Search the hashtag #AnnieSloanLate on Facebook, Instagram and Twitter to see photographs from the events. If you couldn't make it to the event, but would like to make a donation then please visit the Just Giving page, set-up by Sofka who runs my shop in Oxford.

Thank you to everybody who took part and made this event such a success!

Yours, Annie

19 November 2014

Beau Ford's Work Hard, Be Kind Desk

For her third Painters in Residence project, Beau Ford gave this sad and forgotten school desk a complete make-over using my paint, Chalk Paint®.

After replacing the top and giving the whole desk a quick clean, Beau set to work on the paintwork. First, she painted the base of the desk in English Yellow, then applying Paris Grey as an accent on the feet.

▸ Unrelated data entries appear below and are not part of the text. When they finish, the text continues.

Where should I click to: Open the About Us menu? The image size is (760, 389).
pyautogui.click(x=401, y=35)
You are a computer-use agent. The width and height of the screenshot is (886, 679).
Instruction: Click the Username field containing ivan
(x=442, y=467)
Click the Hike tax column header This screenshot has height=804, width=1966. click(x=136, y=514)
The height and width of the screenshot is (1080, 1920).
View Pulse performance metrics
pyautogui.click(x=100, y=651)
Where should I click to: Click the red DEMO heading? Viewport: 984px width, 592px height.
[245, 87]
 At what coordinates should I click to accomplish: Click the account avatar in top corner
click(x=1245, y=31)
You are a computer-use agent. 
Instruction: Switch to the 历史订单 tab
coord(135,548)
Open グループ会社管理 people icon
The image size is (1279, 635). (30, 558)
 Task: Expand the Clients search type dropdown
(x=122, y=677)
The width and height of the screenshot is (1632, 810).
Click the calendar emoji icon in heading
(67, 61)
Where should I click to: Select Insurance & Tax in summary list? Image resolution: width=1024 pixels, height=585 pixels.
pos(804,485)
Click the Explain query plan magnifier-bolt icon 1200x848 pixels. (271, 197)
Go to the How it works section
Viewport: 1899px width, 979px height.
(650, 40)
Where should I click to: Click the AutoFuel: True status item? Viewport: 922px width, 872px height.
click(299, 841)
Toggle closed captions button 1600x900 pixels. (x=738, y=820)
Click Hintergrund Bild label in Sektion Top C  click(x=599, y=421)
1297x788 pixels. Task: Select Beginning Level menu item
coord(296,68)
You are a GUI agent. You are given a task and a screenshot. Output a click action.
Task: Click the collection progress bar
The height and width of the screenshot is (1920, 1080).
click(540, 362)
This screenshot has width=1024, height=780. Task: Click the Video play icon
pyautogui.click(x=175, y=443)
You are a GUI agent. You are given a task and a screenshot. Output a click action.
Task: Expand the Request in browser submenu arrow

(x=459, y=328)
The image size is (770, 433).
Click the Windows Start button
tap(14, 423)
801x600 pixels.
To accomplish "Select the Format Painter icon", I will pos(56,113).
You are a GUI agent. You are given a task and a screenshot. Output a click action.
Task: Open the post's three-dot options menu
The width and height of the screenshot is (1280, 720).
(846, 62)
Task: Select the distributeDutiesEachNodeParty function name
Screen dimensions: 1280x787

She painted the top of the table in a chevron pattern, using a ruler as a rough guide. She worked with a range of colours to make a bright statement: Barcelona Orange, Scandinavian Pink, English Yellow, Provence, Greek Blue and Napoleonic Blue.
When you lift the lid of the desk you find a charming surprise – the words "Work Hard, Be Kind written in lovely, freehand type.

Beau used Clear Wax and Dark Wax to finish the piece and give the overall piece an aged look.

What do you think? Have you used Chalk Paint® to create a bright and bold pattern on your furniture?